Tout commence lorsque le personnage principal Doc. Sportello incarné par notre très attendu Joaquin Phoenix est surpris par la visite de son ex-petite amie. Shasta, fille de joie, a la fâcheuse tendance de surgir de nulle part. Elle lui annonce qu’elle est tombée amoureuse d’un milliardaire, mais que la sœur et son mari préparent un complot contre ce dernier – le genre de coup pas très cool. Pas de bol, le lendemain tout le monde disparaît et quelques-uns sont annoncés « morts ». Amoureux de Shasta, Doc le hippie un peu médecin, psychologue, détective, mais surtout sensé avoir arrêté la drogue, part à sa recherche. Accompagné de son fidèle ami et guide Sauncho Smilax (Benicio del Toro), il rencontre sur son chemin des personnages tous délirants ; mais que ce soit néo-nazis, paranoïaque, cocaïnomane ou encore policier amateur de glace en forme de banane, ils ont tous leurs petits secrets dans cette loufoque affaire.

Une affaire pas claire

Il faut admettre que l’intrigue n’est pas simple à suivre pour le spectateur.

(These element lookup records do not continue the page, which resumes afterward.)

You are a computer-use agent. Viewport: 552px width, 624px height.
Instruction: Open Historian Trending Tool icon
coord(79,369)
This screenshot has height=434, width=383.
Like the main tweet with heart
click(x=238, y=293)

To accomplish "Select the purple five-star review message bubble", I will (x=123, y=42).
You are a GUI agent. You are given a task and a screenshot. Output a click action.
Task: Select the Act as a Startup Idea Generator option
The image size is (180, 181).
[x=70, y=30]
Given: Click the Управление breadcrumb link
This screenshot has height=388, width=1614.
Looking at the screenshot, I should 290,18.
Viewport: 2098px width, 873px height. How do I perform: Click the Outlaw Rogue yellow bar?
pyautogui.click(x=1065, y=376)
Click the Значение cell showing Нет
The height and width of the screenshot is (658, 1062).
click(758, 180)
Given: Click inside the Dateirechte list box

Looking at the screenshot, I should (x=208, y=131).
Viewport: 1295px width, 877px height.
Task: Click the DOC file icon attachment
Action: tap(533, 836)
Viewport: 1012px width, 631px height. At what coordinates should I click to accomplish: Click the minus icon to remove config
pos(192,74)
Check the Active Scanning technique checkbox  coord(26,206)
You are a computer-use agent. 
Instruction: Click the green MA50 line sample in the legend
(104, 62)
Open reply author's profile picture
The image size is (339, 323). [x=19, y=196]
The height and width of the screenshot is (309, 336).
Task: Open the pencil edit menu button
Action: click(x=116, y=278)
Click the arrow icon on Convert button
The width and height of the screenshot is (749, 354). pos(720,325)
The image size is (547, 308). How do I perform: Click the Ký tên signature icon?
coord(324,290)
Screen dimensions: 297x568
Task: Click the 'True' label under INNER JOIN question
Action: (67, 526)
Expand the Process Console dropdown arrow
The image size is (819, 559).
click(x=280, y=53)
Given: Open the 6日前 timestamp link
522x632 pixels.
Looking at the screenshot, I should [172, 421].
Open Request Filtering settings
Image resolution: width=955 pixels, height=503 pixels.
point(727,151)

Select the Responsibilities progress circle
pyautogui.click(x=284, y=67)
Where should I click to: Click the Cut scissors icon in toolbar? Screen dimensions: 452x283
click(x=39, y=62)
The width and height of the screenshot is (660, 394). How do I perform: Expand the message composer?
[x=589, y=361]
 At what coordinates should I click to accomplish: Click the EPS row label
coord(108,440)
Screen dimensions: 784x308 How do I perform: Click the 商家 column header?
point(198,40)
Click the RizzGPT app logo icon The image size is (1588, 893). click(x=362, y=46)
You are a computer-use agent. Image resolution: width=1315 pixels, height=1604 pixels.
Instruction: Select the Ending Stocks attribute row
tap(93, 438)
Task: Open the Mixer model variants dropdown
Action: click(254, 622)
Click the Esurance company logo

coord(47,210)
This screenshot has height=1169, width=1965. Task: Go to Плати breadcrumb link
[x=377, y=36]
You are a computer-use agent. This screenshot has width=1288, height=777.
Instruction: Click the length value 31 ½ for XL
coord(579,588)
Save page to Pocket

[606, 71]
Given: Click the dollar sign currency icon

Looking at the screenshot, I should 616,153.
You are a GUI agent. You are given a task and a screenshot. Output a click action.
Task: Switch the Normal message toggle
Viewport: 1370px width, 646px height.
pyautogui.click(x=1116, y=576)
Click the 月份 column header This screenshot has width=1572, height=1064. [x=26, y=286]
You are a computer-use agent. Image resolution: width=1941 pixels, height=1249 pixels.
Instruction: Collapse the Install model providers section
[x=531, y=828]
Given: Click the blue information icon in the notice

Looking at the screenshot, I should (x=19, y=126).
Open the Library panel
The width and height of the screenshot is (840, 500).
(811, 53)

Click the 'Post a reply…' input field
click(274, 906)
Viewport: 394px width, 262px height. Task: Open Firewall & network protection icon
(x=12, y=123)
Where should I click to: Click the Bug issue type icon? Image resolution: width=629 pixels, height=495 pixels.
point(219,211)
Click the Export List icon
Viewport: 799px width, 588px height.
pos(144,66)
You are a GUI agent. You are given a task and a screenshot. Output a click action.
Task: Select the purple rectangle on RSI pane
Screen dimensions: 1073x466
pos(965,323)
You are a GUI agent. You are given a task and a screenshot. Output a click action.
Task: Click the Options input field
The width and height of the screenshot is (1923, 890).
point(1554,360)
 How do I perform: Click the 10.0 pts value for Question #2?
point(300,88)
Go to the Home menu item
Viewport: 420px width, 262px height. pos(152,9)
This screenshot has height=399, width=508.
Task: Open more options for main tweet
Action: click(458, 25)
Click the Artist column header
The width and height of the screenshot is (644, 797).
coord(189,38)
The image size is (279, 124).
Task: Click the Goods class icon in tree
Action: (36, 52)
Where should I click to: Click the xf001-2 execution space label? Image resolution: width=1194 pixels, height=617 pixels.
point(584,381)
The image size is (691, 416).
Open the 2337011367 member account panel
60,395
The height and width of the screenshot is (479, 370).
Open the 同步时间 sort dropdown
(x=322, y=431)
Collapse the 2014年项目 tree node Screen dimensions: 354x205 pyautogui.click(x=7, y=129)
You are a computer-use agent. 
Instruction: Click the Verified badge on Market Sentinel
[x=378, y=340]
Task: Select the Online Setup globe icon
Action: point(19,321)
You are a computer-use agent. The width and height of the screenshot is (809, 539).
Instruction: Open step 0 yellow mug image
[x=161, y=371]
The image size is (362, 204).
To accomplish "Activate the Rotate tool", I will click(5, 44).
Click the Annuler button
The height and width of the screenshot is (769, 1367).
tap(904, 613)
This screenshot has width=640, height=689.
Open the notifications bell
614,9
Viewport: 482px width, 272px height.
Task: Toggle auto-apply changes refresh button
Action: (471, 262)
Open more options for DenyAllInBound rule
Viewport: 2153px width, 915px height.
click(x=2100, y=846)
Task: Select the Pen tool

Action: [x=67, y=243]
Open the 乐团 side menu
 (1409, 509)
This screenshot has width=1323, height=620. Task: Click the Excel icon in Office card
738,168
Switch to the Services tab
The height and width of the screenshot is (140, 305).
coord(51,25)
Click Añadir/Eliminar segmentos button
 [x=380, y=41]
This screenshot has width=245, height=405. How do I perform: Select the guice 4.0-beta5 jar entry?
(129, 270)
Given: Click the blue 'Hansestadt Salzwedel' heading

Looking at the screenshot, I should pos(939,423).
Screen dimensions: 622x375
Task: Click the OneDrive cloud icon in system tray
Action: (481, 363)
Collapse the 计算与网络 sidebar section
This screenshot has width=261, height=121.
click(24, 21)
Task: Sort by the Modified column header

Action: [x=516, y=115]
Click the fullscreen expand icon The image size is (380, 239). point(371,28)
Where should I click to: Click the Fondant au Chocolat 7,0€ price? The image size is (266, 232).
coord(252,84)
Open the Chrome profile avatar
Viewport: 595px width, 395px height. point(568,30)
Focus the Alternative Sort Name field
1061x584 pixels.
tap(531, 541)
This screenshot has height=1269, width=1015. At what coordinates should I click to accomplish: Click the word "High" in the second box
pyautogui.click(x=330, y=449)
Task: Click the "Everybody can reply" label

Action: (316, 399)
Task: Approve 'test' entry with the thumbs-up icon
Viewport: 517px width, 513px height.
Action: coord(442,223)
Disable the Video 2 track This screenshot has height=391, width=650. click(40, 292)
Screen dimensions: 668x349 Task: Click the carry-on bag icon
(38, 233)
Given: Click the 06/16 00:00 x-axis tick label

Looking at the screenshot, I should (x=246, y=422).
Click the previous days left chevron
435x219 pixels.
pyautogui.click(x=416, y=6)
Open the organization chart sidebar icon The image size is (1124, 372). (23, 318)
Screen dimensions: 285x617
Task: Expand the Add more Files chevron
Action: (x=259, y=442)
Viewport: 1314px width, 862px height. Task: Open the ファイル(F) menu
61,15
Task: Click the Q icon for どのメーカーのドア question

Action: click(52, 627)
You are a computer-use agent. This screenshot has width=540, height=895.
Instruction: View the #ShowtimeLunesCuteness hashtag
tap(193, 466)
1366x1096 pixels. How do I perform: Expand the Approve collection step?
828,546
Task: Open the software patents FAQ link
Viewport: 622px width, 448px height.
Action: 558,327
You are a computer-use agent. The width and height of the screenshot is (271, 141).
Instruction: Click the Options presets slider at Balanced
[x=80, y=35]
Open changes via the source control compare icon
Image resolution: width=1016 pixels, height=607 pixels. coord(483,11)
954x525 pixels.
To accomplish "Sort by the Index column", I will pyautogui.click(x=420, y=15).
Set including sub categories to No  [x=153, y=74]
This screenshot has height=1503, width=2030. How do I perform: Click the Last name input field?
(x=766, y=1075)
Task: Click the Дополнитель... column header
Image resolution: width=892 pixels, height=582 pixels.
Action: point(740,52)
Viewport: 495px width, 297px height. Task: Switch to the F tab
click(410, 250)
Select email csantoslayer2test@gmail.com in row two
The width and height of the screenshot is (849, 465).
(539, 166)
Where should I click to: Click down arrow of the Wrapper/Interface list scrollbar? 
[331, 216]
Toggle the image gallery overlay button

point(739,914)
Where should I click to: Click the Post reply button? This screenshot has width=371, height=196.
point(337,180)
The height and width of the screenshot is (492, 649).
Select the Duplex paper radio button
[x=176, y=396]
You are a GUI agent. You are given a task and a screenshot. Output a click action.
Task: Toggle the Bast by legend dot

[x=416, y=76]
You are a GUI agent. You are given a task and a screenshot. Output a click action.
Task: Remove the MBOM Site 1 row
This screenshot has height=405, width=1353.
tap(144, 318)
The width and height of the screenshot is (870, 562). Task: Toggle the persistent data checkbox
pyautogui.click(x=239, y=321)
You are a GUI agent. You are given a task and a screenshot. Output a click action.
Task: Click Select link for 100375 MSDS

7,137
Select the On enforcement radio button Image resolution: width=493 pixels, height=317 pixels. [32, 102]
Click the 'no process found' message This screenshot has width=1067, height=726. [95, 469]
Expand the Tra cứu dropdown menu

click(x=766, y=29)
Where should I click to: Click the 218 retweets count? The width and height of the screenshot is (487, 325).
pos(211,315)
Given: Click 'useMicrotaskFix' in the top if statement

Néanmoins, Mister Anderson a eu la bonne idée de rajouter une narratrice en voix-off sur le film, pour éclaircir certains passages. Ça passe où ça casse. Salué par beaucoup, ce nouveau trailer du cinéaste n’est pas à ce qu’on croit à la hauteur des conquêtes qu’il a pu réaliser auparavant. On pense notamment à There Will Be Blood, Magnolia ou encore The Master avec une première collaboration en vedette de Joaquin Phoenix. A contrario, les plans photographiques valorisant l’esthétique du film sont percutants et on reconnaît bien là les désirs du réalisateur, adepte des décors naturels.

Pour terminer, la bande originale du film est composée par Jonny Greenwood qui signe sa troisième collaboration avec Anderson et c’est une véritable bombe sonore tout droit sorti d’un studio des années 70.